This week I reported on the reveal of Googlebooks, the post-Chromebook fusion of Android and ChromeOS. It’s painted top to bottom with Google’s Gemini AI, it’s clean, it’s basic and it’s boring. It made me long for the days when operating systems were so distinct that people imagined them as mascots. Specifically, a group of characters called OS Tans.
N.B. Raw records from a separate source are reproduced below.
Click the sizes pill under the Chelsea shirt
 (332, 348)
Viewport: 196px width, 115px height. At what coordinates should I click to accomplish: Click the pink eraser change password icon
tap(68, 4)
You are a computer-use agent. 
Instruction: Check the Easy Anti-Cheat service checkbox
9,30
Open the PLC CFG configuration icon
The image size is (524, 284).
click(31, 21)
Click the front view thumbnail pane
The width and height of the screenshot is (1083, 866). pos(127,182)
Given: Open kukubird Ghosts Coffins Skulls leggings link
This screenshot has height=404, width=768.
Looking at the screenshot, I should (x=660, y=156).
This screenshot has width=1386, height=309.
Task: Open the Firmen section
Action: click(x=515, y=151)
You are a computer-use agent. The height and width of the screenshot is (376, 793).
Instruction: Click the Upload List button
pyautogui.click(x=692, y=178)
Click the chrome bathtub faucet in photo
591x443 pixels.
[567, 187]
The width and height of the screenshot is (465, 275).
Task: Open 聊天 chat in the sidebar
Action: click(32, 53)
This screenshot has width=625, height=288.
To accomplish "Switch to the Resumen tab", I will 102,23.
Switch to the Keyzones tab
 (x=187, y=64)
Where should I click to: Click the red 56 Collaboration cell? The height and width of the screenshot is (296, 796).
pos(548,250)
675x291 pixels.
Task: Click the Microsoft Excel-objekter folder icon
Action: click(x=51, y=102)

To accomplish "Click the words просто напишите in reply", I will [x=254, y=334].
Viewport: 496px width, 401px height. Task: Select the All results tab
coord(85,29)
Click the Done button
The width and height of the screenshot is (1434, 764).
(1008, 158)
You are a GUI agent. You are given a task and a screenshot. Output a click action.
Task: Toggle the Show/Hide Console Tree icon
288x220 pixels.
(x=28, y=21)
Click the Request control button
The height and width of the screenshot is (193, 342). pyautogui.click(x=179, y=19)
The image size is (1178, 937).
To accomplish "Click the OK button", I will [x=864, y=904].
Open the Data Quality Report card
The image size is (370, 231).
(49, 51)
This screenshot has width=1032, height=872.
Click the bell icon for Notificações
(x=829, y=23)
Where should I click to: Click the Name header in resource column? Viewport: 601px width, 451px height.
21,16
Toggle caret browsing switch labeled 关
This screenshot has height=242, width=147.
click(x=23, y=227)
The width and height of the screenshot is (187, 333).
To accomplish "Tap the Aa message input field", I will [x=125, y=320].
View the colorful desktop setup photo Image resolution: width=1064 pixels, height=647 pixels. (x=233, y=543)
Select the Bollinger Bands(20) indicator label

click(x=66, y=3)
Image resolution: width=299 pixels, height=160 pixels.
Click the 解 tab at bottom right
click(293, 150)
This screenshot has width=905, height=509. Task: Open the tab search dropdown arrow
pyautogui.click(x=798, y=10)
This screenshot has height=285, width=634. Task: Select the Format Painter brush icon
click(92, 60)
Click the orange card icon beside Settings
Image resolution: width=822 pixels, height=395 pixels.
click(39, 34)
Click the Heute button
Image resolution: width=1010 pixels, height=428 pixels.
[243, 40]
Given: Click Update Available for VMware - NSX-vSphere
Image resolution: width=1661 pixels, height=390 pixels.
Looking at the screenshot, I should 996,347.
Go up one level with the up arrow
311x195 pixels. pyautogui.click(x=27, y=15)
This is a trend that started waaay back in the year 2000, with the infamous Windows Millennium Edition, or Windows ME. Users on the Japanese image board 2Chan, the precursor to 4chan, imagined Windows ME as a clueless and accident-prone anime girl they called Me-Tan. It anthropomorphized the buggy and unstable OS into a cute cartoon. This trend proved so popular on the 2000s internet that it spread all over geeky communities, and soon there were OS-Tan anime girls representing pretty much every major operating system. Fan art and animations imagined them as living in a shared slice of life universe that was often cute, and as anime can be, frequently not safe for work.

(So don’t search too deep with safe mode turned off, or at least don’t say I didn’t warn you — I’m showing you the tamest stuff I can in this video.)

OS-Tans incorporated elements of the operating systems’ user interface, and sometimes even their technical capabilities, into the character design and behavior. Eventually they became such a frequent element of electronics culture in Japan that Microsoft made its own official OS-tan characters for Windows 7, 8, and 10, and even some other products like Silverlight and Azure.

The trend died down in the mid-2010s, and there’s no official OS-Tan for Windows 11. The only “character” Microsoft has made lately was this thing for Copilot. I think a lot that has to do with the sanitation of modern operating systems — you’re not a geek for being obsessed with software anymore. But it brings me back to my point: I can’t imagine anyone loving a Googlebook enough to draw it as an anime girl. Not even Google.